Every year, at the A Better Chance of Westport “Dream Event” fundraising gala, the graduating seniors speak. These remarkable young men are always eloquent, passionate and inspiring.
Earlier this month at Birchwood Country Club, it was Christopher Morales’ turn. He motioned to his parents, Enrique and Maria, sitting proudly a few feet away.
“After all of the hardships they faced,” he said, “they are here tonight to watch me deliver this speech.” He noted that they came to America illegally.
To Donald Trump’s dismay, Christopher added, “these Mexicans are nothing but good people.”
The large crowd erupted in supportive applause. Christopher beamed. His parents had tears in their eyes.
After his speech — a wonderful, powerful one — several Latino waiters shook his parents’ hands. And his.
“I didn’t realize I’d be a symbol, or make a difference in their lives,” he says.
For 4 years, he’s made a difference in Westport’s life. Now — like so many other ABC graduates – he’s poised to do so on a larger stage.
The Morales family’s American story began in 1985. Enrique — in his early 20s — left Mexico City. He crossed from Tijuana to San Diego, where he found work cutting fabric. He had documents for US residency, and sent most of his money back to his family.
On a visit home, his brother introduced him to Maria. When Enrique was back in the States, they wrote each other often. In 1990 they married, in Mexico.
They wanted a better life — one they thought they could find in the US. Maria did not have proper documents. So although her new husband did, he crossed illegally with her. They wanted to be together. (They eventually gained US citizenship, and are now proud Americans.)
They lived in Los Angeles, sharing a tiny house with 6 others. Eventually, Enrique and Maria got a small apartment — 1 bedroom, 1 bathroom, a living room and kitchen — in the Lincoln Heights neighborhood.
Juliana was born in 1992. Six years later, Christopher arrived. The family has lived there since.
Juliana attends community college in LA. Christopher’s half-brother is about to graduate from the University of Wisconsin-Milwaukee. He is, however, terminally ill with kidney disease.
“My parents never imagined they’d sit in a country club in Westport, hearing their son display Latino pride,” Christopher says.
“I don’t know what hopes my parents had for me, when I was born. But every day they taught me love and humility.”
In 6th grade, they found a charter school for him. It was all the way across the city. But it was a bit better than LA’s public schools. He traveled there every day. He made great friends. His teachers challenged him.
He still visits, whenever he is home. “I want to inspire others,” Christopher explains. Then, quoting Dave Sochol — who, with his ABC board member wife Lori, spoke at the gala — Christopher adds, “If you can change 1 person, you can change the world.”
In the fall of 9th grade, Christopher flew across the country to join the ABC program.
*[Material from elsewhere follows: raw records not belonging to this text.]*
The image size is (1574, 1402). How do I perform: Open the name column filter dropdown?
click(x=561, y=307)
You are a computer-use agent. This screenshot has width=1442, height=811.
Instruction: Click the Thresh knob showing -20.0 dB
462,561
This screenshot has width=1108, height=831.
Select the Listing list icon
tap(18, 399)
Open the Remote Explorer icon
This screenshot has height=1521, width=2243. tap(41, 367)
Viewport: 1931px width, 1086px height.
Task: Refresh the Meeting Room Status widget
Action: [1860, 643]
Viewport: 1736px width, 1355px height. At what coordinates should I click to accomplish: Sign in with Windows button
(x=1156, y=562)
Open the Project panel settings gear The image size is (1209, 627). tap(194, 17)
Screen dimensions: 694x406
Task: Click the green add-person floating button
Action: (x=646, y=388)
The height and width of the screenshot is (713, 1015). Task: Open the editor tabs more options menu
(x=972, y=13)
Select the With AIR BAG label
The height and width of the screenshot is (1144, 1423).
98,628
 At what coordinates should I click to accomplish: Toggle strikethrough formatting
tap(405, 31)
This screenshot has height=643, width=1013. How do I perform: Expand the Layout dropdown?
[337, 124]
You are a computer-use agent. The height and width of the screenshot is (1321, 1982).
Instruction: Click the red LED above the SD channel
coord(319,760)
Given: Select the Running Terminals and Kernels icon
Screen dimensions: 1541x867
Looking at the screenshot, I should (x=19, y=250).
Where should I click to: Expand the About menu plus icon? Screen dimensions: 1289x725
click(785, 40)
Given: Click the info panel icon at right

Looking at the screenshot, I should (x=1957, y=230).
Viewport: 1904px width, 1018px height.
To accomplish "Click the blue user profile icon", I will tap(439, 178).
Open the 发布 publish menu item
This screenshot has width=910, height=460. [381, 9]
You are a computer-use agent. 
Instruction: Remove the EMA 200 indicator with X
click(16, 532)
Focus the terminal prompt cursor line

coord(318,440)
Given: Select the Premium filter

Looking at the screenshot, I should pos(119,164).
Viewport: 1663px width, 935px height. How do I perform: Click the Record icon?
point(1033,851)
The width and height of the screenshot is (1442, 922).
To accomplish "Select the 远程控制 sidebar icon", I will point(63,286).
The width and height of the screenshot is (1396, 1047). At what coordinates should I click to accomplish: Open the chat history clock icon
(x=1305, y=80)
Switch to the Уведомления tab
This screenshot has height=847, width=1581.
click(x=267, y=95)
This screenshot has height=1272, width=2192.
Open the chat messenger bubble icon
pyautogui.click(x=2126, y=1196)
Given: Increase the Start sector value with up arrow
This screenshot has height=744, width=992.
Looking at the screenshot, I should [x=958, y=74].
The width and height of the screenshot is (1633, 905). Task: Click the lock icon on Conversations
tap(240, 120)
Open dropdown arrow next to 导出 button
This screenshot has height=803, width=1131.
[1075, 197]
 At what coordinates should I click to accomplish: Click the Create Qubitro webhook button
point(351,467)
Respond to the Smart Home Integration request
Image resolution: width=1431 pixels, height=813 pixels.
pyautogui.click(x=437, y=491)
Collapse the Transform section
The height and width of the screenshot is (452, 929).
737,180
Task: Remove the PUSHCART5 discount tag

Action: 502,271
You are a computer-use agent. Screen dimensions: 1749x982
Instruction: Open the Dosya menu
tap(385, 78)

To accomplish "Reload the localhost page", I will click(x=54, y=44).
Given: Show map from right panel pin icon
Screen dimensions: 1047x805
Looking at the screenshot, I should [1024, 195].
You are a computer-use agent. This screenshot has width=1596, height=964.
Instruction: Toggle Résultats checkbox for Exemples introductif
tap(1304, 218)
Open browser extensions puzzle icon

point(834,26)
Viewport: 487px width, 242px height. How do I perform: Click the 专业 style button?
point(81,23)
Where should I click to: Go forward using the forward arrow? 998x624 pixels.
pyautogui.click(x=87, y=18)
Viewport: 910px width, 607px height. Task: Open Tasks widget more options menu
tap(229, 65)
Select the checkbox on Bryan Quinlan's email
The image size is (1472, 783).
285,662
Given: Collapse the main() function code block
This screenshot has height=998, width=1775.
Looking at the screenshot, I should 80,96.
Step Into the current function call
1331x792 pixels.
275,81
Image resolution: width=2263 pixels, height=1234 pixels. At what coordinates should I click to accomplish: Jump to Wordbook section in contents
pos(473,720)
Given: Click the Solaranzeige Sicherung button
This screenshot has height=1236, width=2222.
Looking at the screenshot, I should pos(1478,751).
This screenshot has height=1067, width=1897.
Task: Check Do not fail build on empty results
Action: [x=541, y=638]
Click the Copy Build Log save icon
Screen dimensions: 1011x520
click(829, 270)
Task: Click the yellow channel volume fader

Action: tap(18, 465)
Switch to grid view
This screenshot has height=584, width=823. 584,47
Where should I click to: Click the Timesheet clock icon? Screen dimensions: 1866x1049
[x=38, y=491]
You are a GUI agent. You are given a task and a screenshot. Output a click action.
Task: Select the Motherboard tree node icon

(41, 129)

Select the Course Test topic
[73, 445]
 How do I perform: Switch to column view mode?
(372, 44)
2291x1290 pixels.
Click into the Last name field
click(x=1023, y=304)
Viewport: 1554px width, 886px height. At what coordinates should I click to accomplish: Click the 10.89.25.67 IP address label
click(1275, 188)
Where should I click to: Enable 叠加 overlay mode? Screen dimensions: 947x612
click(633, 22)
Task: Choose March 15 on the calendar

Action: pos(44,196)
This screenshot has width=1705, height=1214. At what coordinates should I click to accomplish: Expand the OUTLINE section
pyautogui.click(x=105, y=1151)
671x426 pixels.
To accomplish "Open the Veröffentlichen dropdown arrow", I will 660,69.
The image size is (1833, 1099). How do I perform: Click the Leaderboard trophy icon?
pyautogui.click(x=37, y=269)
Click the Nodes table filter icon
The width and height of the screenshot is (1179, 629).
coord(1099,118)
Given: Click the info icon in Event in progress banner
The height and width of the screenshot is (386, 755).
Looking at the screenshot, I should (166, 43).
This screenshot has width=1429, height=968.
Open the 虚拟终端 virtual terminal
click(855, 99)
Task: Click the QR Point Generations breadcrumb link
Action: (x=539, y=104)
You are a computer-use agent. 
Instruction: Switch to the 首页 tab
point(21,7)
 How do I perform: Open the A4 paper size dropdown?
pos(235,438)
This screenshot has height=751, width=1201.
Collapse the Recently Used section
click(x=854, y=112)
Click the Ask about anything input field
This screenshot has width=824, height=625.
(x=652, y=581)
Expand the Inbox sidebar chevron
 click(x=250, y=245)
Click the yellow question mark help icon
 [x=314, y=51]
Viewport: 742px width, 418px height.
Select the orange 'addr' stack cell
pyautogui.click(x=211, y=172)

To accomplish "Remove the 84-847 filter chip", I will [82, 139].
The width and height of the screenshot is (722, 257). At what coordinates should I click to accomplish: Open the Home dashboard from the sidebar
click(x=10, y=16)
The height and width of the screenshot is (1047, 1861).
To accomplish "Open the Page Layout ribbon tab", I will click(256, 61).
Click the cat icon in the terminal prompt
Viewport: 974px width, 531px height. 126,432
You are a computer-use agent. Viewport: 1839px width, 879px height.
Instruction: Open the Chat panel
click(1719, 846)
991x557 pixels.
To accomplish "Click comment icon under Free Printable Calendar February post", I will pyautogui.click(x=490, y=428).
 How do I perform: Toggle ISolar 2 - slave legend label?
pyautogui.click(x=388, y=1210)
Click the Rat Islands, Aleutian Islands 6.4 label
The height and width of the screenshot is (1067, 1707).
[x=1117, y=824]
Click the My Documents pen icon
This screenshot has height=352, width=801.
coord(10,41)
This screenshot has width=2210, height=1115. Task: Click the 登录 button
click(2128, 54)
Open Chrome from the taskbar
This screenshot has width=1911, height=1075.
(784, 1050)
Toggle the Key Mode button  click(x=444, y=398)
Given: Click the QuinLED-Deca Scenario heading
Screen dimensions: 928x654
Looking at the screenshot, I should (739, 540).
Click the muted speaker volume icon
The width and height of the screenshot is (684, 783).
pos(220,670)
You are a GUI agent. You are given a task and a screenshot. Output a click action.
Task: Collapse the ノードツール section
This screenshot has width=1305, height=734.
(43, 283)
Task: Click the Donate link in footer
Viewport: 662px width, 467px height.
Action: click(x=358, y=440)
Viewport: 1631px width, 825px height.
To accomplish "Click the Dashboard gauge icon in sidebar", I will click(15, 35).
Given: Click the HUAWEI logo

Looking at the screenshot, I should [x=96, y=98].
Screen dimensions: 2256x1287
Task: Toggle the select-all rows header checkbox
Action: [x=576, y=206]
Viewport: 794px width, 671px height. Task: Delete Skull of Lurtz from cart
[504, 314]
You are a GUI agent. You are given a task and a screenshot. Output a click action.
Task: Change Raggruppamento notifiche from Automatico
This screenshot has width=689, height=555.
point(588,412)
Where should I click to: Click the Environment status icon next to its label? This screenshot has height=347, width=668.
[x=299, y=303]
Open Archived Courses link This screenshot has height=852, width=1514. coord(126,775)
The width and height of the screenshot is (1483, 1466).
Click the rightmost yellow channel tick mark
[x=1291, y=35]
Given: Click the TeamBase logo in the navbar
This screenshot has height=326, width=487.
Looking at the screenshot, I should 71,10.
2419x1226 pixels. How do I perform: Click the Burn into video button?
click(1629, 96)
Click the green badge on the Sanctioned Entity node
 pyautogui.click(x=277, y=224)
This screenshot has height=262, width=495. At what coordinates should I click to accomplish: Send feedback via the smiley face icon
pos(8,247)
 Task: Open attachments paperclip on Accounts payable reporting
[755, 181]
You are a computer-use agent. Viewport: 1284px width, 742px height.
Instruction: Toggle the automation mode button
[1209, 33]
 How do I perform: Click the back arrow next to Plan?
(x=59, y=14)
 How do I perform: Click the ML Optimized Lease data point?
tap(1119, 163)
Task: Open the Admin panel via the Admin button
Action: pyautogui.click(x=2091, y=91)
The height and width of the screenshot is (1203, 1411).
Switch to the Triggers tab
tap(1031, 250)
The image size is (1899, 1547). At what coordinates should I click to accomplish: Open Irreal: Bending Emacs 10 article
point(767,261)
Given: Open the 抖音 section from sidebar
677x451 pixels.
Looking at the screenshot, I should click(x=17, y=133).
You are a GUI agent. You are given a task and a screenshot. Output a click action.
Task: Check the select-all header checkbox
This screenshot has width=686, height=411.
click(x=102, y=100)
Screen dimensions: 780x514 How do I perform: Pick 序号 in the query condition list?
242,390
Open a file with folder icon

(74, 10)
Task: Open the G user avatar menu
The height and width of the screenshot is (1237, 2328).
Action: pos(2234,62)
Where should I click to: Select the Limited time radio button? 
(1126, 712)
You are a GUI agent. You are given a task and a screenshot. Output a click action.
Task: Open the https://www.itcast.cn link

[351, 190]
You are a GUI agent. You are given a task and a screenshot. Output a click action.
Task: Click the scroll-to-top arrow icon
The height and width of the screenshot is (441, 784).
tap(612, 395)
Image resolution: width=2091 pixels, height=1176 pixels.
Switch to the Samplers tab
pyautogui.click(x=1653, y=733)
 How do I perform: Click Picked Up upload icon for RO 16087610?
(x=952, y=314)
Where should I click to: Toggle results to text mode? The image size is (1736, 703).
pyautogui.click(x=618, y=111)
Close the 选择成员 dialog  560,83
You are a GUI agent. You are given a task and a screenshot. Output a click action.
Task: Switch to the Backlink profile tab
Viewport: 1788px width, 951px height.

Staples High School was enormous. He (with the other program scholars) was a minority.
He was welcomed by many students. Some were less open.
“They grew up together. They didn’t feel the need to welcome newcomers. I understand that,” Christopher says.
But he did not want to be “just another kid in the hallways.” Most days, he wears a tie. He broadcast soccer games, and hosted a bilingual music show, on WWPT radio. He joined Staples Players and the French club. He plays recreation soccer, wrote for Eileen Ogintz’s Taking the Kids website, and studied acting and voice through Music Theatre of Connecticut.
He has never been a political person. But as the campaign rhetoric has heated up — and as fervent debates take place in his Government class — he’s paid attention.
“We have to welcome everyone — not separate people by their ethnicities,” Christopher says. “We do need smart immigration policy. But it can’t be unrealistic. Politics is not a game.”
That’s one reason he introduced his parents at the ABC gala — and mentioned their illegal immigrant status pointedly.
“My parents sacrificed so much,” he says. “I have a responsibility to make use of my opportunities. Talking about this is a good reminder of my roots.”
He was buoyed by the reaction to his comments at the ABC gala. “The audience respects my values,” Christopher says. “Westport is a great community. I can’t share in the wealth that’s here. But by speaking out, with one simple sentence, I may do some good.”
Like many other Staples seniors, Christopher is waiting to hear from colleges. Unlike many, he will be the first in his family to attend a private institution.
He hopes to major in communications. He’s been mentored by Staples’ Mike Zito — and inspired by Jorge Ramos. He’s studied the Univision news anchor — the main source of news for many immigrants — and hopes one day to make a similar difference.
Wherever he goes, and whatever he does, the Westporters who know Christopher are sure he’ll reach that goal.
When he does, we’ll be proud.
But nowhere near as proud as his parents, Enrique and Maria Morales.